-- Entries supplied follows --

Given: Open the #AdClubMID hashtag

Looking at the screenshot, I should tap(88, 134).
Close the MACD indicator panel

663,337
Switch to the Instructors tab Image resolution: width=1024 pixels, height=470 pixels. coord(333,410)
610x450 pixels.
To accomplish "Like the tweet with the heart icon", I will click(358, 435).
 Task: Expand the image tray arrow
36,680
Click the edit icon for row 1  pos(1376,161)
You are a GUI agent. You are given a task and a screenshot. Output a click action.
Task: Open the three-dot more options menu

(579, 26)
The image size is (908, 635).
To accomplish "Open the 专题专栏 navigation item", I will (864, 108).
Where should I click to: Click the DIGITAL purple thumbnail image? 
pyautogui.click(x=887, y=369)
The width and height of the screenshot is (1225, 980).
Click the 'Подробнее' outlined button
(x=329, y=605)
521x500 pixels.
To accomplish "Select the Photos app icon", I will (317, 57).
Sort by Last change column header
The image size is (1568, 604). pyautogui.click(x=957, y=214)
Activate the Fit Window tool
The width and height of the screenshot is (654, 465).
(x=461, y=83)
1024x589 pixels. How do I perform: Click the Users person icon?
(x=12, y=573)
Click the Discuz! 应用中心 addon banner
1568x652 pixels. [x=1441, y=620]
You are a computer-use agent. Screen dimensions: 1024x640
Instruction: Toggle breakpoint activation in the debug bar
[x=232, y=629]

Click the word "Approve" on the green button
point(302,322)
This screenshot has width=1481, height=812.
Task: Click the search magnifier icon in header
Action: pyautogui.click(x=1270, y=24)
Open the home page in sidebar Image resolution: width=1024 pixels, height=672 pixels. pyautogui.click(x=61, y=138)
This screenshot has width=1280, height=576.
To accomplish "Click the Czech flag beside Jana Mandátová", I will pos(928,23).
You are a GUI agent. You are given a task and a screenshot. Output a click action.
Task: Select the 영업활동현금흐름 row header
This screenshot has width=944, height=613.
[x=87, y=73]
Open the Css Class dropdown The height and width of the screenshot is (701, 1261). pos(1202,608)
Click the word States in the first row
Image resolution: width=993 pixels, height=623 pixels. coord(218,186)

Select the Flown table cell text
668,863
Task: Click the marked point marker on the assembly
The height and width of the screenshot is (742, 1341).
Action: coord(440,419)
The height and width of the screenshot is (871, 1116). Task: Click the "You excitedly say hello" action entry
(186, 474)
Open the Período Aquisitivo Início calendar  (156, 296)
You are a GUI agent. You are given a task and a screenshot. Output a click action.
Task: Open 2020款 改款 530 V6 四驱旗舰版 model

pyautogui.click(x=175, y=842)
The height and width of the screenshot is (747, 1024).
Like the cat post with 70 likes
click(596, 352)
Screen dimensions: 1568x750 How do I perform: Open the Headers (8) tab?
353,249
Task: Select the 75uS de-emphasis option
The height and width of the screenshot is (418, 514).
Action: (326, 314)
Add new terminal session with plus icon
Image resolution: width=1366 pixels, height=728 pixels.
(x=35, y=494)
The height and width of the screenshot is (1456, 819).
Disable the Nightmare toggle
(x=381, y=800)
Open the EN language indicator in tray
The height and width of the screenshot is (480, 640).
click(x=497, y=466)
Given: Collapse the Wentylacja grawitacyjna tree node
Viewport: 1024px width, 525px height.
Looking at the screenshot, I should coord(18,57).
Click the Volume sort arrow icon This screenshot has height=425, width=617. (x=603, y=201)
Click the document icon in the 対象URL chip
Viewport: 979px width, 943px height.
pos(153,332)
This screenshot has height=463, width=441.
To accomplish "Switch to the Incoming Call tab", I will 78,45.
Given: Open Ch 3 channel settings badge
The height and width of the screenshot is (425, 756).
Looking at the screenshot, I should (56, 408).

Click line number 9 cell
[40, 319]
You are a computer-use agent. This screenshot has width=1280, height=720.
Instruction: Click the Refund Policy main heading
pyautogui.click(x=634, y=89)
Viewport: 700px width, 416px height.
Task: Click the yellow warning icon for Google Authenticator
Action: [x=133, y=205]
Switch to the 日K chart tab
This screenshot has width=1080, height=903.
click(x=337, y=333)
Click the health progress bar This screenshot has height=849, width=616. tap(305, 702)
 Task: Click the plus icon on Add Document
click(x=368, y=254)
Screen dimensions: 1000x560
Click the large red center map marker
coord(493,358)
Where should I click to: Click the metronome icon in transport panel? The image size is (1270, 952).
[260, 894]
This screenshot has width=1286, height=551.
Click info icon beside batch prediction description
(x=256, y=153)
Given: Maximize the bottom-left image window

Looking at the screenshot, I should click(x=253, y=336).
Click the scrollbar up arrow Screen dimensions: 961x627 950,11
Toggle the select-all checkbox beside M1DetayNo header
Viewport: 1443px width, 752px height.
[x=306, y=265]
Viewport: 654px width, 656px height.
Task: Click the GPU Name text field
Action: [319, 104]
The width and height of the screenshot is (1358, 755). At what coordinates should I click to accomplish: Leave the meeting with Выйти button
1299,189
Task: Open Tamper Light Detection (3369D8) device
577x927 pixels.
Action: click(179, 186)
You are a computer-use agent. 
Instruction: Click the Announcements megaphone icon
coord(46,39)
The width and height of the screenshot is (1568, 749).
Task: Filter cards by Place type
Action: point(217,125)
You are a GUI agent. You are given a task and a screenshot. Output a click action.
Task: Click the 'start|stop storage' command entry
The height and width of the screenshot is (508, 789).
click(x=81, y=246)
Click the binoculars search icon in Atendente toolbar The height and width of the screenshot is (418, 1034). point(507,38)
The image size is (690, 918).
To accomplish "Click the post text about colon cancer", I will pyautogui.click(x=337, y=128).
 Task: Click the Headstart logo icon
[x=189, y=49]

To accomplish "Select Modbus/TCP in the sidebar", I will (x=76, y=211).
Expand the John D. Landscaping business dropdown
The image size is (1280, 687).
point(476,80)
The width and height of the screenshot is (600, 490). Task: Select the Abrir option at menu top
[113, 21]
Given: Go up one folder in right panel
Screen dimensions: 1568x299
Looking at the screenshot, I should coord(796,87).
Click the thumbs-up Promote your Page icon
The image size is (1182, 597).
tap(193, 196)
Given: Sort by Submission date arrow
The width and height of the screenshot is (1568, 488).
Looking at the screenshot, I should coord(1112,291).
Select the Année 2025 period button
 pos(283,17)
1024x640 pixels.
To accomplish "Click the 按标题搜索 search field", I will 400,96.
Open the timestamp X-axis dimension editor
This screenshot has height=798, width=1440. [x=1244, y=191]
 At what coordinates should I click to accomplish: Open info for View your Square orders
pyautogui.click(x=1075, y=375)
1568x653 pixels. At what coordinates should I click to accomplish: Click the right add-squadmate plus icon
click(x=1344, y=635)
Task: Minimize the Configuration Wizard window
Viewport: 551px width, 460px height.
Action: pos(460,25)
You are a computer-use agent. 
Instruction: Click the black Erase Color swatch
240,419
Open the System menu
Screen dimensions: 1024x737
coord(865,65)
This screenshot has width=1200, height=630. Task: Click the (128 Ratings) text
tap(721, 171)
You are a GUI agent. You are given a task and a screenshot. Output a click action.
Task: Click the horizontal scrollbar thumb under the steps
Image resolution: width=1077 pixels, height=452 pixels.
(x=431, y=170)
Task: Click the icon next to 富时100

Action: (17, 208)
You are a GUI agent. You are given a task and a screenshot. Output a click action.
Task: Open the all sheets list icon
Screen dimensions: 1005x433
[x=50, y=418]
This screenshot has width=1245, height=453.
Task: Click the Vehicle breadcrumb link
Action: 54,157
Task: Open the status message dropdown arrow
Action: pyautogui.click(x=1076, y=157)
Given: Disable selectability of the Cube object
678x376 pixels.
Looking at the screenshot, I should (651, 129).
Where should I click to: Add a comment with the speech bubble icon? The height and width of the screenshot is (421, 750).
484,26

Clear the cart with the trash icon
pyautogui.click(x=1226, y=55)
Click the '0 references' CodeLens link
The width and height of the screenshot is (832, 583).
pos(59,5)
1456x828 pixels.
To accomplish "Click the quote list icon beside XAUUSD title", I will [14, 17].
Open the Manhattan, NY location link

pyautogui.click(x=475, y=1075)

-- Entries supplied concluded --

*Problem requirements*: Look above for the line with "Task: Open 2020款 改款 530 V6 四驱旗舰版 model" and the line with "Switch to the 日K chart tab". Write out those two lines and all the lines between them, exactly, and no others.

*Output below*:
Task: Open 2020款 改款 530 V6 四驱旗舰版 model

pyautogui.click(x=175, y=842)
The height and width of the screenshot is (747, 1024).
Like the cat post with 70 likes
click(596, 352)
Screen dimensions: 1568x750 How do I perform: Open the Headers (8) tab?
353,249
Task: Select the 75uS de-emphasis option
The height and width of the screenshot is (418, 514).
Action: (326, 314)
Add new terminal session with plus icon
Image resolution: width=1366 pixels, height=728 pixels.
(x=35, y=494)
The height and width of the screenshot is (1456, 819).
Disable the Nightmare toggle
(x=381, y=800)
Open the EN language indicator in tray
The height and width of the screenshot is (480, 640).
click(x=497, y=466)
Given: Collapse the Wentylacja grawitacyjna tree node
Viewport: 1024px width, 525px height.
Looking at the screenshot, I should coord(18,57).
Click the Volume sort arrow icon This screenshot has height=425, width=617. (x=603, y=201)
Click the document icon in the 対象URL chip
Viewport: 979px width, 943px height.
pos(153,332)
This screenshot has height=463, width=441.
To accomplish "Switch to the Incoming Call tab", I will 78,45.
Given: Open Ch 3 channel settings badge
The height and width of the screenshot is (425, 756).
Looking at the screenshot, I should (56, 408).

Click line number 9 cell
[40, 319]
You are a computer-use agent. This screenshot has width=1280, height=720.
Instruction: Click the Refund Policy main heading
pyautogui.click(x=634, y=89)
Viewport: 700px width, 416px height.
Task: Click the yellow warning icon for Google Authenticator
Action: [x=133, y=205]
Switch to the 日K chart tab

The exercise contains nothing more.